I’m a big fan of Jeff Atwood’s “Coding Horror” blog – and I’m certainly not alone in that respect!  A recent entry “Sorting for humans” talks about how the default sorting algorithm that most programmers use for sorting text doesn’t lead to a “natural” sort order.  When sorting Alpha-numeric entries, you end up with an apparently illogical jumbled order – where “z10″ appears after “z1″ but before “z2″.

Anyone who knows anything about ASCII charts (and Unicode ordering!) will recognise what’s going on.  For those of you who don’t, have a look at Wikipedia’s entry on ASCII character encoding.

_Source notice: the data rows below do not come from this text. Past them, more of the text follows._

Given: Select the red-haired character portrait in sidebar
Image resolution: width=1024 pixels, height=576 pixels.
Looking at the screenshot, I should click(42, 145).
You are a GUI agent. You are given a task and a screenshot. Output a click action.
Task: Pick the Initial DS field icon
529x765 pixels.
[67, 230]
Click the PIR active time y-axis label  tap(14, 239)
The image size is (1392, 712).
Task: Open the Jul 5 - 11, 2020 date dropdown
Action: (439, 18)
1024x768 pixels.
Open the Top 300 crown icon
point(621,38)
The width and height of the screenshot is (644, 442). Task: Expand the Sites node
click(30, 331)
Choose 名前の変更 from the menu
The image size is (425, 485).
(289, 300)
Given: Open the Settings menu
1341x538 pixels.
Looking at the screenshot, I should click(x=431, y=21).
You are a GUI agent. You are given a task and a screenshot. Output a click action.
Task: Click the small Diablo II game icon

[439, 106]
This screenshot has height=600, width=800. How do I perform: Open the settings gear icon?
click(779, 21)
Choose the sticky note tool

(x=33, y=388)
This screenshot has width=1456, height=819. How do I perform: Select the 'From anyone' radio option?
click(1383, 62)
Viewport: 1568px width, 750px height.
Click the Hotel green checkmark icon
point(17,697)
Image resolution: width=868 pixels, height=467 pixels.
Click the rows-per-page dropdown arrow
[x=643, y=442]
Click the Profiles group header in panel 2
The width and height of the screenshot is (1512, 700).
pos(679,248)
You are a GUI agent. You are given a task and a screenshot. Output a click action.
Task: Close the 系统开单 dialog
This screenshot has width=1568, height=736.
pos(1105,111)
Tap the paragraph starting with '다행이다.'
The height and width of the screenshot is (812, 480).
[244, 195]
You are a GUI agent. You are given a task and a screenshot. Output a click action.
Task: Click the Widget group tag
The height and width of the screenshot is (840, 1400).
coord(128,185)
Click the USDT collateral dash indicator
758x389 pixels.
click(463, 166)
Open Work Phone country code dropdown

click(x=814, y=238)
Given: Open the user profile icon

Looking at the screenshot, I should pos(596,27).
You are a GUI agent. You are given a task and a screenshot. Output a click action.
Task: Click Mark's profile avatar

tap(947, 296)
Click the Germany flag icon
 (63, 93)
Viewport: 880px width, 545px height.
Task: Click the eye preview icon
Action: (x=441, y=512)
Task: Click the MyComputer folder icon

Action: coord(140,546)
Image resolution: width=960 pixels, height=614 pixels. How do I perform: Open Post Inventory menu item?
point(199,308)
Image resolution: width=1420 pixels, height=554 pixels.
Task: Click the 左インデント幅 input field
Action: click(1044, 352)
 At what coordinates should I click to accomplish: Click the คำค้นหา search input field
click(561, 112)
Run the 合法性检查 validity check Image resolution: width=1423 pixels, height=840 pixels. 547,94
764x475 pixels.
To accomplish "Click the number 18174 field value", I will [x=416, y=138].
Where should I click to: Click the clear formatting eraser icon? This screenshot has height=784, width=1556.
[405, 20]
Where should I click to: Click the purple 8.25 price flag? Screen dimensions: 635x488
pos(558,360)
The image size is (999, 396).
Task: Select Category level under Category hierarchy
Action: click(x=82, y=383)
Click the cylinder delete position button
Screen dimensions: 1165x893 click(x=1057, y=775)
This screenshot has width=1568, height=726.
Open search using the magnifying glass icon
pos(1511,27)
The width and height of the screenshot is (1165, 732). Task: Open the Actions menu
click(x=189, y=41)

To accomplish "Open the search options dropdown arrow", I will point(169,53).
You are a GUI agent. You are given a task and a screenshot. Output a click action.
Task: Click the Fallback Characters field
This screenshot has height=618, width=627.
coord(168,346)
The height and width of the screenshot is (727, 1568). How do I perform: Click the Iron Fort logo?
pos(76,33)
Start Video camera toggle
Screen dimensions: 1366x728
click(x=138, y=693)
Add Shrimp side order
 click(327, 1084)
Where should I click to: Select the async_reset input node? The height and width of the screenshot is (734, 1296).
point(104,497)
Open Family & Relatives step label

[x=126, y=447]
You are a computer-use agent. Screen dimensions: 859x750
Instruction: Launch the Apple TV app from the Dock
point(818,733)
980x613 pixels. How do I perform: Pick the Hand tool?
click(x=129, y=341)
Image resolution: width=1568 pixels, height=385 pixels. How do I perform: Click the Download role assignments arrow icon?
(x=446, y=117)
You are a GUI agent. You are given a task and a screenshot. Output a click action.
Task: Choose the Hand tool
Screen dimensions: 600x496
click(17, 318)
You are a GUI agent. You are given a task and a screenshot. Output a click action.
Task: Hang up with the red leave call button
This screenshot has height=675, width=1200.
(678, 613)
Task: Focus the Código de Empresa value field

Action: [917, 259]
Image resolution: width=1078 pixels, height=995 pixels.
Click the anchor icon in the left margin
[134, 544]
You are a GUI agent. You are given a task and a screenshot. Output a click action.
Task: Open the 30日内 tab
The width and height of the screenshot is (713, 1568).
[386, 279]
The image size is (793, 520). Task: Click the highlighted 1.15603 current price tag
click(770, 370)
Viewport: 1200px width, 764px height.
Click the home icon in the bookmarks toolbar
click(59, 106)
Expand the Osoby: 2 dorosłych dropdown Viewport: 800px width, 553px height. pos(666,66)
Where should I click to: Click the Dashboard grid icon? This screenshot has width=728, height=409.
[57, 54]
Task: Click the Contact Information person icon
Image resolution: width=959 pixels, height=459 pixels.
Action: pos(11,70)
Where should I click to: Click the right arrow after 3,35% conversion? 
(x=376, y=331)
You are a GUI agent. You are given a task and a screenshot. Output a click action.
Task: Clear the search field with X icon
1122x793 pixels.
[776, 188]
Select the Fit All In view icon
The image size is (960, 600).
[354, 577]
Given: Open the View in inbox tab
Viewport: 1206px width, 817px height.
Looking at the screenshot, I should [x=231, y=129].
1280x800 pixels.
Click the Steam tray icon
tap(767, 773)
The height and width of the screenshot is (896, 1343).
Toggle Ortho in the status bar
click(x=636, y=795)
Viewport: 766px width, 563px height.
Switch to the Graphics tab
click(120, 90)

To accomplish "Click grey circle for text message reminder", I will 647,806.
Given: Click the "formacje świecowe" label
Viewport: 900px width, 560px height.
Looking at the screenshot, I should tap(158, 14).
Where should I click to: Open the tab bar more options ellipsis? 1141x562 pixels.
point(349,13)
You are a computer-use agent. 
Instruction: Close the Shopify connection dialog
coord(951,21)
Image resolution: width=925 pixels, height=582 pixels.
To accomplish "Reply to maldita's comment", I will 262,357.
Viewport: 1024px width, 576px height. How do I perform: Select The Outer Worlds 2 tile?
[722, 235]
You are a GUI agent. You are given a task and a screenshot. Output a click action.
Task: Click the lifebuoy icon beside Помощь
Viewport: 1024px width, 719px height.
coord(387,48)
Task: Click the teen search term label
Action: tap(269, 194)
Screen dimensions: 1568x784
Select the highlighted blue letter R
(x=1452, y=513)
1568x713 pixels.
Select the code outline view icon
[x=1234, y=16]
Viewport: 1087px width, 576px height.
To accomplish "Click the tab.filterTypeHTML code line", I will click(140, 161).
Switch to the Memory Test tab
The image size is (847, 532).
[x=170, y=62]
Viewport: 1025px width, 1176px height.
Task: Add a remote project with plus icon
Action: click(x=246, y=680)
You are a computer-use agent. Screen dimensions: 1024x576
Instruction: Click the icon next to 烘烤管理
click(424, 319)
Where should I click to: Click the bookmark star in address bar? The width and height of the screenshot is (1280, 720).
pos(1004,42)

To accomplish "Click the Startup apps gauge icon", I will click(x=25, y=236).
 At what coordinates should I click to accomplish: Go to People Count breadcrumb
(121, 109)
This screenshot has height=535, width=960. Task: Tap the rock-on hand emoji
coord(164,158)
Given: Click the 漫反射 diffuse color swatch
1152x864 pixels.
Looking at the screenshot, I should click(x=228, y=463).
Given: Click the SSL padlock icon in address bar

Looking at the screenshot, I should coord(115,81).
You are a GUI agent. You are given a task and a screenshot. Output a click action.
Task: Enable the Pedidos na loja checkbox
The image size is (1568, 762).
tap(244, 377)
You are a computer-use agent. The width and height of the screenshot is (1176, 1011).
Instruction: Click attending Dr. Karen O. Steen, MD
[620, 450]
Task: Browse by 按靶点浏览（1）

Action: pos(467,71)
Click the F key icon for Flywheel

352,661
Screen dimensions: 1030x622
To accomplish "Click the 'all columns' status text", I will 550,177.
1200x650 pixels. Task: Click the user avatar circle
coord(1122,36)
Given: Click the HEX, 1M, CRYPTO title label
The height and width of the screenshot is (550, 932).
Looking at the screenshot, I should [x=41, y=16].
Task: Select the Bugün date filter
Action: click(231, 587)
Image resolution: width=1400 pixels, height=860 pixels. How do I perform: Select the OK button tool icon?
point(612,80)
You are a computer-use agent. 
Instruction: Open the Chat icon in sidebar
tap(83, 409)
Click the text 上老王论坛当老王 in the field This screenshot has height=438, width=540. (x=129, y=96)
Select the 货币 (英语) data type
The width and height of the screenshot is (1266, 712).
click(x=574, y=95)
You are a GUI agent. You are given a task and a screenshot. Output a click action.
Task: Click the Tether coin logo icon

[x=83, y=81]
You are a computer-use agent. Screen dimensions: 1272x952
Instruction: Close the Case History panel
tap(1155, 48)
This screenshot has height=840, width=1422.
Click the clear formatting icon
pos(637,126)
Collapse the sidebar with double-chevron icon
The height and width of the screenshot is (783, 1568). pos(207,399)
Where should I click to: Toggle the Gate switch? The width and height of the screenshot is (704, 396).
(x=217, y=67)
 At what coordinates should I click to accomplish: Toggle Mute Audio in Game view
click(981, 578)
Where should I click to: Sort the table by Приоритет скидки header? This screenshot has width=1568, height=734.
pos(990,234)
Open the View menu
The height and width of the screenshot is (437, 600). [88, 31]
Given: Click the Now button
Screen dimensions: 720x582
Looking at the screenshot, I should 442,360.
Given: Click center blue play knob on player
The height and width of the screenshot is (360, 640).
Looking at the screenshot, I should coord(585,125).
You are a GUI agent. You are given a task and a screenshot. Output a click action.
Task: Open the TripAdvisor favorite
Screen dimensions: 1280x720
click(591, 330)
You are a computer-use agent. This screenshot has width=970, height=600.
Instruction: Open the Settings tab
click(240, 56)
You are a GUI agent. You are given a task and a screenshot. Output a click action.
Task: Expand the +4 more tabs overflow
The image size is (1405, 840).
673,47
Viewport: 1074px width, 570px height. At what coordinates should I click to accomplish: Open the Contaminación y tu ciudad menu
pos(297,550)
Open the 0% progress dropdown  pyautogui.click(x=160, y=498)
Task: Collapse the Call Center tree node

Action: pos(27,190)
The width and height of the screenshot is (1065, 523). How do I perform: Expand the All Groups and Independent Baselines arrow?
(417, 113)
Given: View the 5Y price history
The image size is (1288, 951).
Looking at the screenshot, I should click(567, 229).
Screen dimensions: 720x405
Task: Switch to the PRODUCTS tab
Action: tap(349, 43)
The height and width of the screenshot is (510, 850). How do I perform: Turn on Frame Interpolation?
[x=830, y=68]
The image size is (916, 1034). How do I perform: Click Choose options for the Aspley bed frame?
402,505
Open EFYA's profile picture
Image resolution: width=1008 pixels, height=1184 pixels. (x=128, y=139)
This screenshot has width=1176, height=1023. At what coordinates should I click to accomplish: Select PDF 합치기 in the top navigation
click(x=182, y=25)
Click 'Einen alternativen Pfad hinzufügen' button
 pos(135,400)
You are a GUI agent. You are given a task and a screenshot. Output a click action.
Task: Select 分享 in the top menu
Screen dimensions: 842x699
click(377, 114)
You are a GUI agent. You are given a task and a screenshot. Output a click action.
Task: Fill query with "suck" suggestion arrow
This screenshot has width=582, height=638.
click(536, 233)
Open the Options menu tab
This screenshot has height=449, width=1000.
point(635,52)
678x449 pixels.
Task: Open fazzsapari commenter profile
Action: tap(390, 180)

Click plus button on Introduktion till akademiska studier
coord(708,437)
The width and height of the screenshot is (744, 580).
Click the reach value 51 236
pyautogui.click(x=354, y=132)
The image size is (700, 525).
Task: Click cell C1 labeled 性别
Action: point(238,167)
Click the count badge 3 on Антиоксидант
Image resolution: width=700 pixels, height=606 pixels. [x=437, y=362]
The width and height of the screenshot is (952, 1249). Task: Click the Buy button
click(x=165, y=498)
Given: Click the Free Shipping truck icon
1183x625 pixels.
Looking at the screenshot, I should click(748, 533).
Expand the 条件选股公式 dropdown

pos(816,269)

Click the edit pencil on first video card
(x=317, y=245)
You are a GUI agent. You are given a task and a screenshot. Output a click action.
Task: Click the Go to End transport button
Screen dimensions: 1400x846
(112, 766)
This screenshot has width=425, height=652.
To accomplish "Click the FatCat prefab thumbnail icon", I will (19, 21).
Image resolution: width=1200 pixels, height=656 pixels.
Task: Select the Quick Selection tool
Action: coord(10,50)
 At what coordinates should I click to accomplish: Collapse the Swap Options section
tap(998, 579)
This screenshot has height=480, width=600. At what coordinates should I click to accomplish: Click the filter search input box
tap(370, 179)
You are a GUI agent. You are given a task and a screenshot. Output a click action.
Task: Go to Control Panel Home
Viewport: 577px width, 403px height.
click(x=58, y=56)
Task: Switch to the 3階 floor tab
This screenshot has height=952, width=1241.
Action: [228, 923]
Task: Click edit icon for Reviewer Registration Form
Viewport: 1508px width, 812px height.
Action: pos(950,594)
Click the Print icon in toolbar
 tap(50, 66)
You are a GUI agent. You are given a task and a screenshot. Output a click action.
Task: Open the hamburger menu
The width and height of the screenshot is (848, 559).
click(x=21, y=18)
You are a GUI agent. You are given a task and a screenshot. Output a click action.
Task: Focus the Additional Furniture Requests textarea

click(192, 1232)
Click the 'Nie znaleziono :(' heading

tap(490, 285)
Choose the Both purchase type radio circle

I read through the comments on this particular blog entry, expecting to find some clever ideas for “natural sorting” algorithms. – At this point in time, I don’t need one, call it part of my “Professional Development“.   Whilst there were a few implementations with good ideas, the thing that struck me were comments like this:

I’m sorry, but I don’t agree.  Let’s call it alphanumerical.
   
z100 should always go BEFORE z2, the same way that table goes before tar.
   
Also, anyone naming their files *name*-*number* and not putting in the extra digits should not order by name, but by date.

And I take offense at Kate Rhodes’ comments.  It’s yet another case of stupid users.

   
This admittedly, was the harshest comment I saw and you’ll be pleased to note that there were other commenters politely suggesting that an attitude adjustment may be in order.  But the sentiment (that the “strange” ordering was correct) was echoed several times by other commenters.  I’m not saying there weren’t valid points listed in their objections – some commenters noted that Internationalisation (I18n) made the task of natural sorting more difficult.  What I am saying is it’s not good enough to justify your approach and think the matter is resolved.

I’ve programmed for long enough to remember times when I thought differently to users.  – I still do at times.  I also know that I can be a persuasive arguer.  Programmers using their logic skills can be like that…  But, no matter how logical or compelling my argument is, if it’s not what the user was expecting, it’s called “a bug”.   If (or when) this happens to you, swallow your pride and alter the program.  Either make it behave the way people are expecting it to, or make it such that users are expecting it to behave the way it does.